▸ Your task:
Update the records from the line containing "The width and height of the screenshot is (322, 241)." down to the line containing "(x=557, y=483)", replacing "ADD button" with "SAVE button" and leaving everything else unchanged. Give only those lines.

▸ Dataset entries:
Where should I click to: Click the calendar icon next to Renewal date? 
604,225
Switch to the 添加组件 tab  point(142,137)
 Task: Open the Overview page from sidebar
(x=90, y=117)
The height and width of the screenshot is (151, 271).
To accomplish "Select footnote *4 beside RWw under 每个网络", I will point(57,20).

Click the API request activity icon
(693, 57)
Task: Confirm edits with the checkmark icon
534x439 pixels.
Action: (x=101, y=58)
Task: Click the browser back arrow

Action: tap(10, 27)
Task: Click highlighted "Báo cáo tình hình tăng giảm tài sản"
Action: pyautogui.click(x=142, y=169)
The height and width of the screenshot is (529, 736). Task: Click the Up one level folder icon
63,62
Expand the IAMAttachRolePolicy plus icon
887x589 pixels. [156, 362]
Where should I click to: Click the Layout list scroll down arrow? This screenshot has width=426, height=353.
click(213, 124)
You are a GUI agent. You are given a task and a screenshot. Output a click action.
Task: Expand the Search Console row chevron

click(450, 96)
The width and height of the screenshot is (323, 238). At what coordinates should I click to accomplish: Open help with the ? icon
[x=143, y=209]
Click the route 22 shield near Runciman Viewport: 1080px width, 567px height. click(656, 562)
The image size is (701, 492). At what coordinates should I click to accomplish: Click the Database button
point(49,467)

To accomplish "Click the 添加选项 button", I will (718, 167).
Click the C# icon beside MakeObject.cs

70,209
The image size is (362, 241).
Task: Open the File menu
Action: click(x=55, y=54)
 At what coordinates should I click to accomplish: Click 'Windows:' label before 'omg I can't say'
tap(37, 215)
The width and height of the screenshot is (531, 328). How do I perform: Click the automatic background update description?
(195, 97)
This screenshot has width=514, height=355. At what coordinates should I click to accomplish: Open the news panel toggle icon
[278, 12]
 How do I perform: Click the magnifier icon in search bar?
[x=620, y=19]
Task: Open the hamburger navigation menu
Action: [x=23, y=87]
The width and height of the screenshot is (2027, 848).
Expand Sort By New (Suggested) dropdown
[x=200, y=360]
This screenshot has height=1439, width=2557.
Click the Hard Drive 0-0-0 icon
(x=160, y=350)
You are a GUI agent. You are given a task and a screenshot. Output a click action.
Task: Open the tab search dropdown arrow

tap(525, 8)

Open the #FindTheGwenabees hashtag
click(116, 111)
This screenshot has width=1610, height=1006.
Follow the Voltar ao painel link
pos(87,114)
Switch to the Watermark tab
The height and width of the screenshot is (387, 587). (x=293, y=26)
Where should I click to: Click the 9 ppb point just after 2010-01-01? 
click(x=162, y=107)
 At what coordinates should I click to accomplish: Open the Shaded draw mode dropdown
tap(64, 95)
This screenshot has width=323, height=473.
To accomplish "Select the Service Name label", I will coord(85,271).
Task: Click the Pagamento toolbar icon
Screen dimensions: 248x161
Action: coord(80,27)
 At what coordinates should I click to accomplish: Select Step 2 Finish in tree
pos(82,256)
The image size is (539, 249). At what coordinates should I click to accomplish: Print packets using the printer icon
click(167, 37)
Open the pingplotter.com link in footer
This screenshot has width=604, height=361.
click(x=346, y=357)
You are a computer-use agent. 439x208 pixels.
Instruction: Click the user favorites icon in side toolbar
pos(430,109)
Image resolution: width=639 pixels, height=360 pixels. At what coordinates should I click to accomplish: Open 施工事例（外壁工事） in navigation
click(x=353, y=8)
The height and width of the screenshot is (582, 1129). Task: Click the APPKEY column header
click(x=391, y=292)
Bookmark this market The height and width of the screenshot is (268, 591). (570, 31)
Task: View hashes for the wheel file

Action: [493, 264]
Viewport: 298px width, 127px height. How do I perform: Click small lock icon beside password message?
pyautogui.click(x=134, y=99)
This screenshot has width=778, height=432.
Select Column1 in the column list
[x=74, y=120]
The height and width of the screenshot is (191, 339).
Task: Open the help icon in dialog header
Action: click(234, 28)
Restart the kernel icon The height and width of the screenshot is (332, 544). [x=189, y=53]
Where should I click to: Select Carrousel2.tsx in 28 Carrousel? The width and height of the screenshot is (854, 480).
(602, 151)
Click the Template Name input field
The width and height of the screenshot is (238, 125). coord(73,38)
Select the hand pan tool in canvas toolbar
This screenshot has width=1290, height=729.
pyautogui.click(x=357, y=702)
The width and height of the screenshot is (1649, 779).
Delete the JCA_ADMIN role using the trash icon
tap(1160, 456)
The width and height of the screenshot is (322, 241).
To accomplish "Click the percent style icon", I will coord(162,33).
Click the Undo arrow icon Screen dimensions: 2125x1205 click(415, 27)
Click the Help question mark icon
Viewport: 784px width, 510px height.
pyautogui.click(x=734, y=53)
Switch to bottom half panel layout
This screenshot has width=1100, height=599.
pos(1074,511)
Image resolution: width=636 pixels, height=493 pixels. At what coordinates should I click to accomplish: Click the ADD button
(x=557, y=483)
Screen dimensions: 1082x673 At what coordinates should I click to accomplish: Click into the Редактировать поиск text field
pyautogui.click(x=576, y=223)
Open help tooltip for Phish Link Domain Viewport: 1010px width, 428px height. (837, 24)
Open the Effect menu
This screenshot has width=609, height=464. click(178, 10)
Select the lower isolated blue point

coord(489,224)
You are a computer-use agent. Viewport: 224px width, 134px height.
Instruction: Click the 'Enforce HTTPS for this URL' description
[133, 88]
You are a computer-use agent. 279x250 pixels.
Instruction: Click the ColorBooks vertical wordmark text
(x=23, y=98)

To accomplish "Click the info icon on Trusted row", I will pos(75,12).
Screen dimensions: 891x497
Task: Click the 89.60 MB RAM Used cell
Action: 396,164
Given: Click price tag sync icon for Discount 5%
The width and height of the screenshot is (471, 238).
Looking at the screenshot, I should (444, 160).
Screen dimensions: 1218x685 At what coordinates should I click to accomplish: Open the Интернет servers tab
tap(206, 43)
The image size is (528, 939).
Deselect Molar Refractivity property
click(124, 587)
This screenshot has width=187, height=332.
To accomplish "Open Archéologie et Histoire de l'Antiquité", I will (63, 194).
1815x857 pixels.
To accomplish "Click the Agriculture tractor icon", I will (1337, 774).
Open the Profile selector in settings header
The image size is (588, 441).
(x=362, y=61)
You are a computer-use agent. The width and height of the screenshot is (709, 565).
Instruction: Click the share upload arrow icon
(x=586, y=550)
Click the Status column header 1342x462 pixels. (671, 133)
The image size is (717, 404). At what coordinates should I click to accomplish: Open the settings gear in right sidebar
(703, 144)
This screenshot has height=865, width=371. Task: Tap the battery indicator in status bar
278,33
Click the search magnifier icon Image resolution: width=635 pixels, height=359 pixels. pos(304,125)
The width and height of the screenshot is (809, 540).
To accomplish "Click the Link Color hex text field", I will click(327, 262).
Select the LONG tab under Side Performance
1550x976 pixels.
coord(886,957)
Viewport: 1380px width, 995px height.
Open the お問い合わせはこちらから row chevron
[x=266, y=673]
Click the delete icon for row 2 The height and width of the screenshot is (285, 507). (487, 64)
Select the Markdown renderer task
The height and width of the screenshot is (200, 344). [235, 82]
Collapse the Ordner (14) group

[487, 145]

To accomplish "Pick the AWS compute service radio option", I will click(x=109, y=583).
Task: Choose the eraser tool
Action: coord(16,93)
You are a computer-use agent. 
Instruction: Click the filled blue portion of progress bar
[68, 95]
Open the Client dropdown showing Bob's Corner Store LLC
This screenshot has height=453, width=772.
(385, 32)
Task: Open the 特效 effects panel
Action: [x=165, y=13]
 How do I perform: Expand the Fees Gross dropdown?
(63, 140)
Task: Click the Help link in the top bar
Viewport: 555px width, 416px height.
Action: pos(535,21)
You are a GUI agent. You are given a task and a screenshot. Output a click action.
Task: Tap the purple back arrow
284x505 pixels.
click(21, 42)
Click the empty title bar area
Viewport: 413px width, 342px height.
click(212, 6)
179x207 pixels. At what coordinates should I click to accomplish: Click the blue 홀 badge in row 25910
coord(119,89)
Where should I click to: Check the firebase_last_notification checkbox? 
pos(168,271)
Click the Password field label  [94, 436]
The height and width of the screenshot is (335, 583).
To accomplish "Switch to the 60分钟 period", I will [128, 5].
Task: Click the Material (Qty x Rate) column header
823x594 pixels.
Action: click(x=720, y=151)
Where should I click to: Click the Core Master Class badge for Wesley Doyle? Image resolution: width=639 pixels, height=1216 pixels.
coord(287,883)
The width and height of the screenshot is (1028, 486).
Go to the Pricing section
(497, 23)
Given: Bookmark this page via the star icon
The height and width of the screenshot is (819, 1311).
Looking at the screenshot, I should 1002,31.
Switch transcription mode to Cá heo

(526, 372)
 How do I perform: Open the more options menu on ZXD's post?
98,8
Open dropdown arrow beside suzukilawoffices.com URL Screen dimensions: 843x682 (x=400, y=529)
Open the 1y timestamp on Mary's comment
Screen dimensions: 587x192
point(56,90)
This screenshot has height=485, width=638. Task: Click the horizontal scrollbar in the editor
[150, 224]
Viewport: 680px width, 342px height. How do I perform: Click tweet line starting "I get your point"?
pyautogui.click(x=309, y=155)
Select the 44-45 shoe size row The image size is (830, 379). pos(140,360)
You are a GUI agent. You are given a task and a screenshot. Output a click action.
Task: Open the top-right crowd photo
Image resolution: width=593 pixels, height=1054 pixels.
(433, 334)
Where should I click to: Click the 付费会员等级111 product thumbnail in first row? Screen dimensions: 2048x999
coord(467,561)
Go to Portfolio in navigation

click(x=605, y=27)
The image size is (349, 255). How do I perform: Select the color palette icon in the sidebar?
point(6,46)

▸ Answer for the task:
The width and height of the screenshot is (322, 241).
To accomplish "Click the percent style icon", I will coord(162,33).
Click the Undo arrow icon Screen dimensions: 2125x1205 click(415, 27)
Click the Help question mark icon
Viewport: 784px width, 510px height.
pyautogui.click(x=734, y=53)
Switch to bottom half panel layout
This screenshot has width=1100, height=599.
pos(1074,511)
Image resolution: width=636 pixels, height=493 pixels. At what coordinates should I click to accomplish: Click the SAVE button
(x=557, y=483)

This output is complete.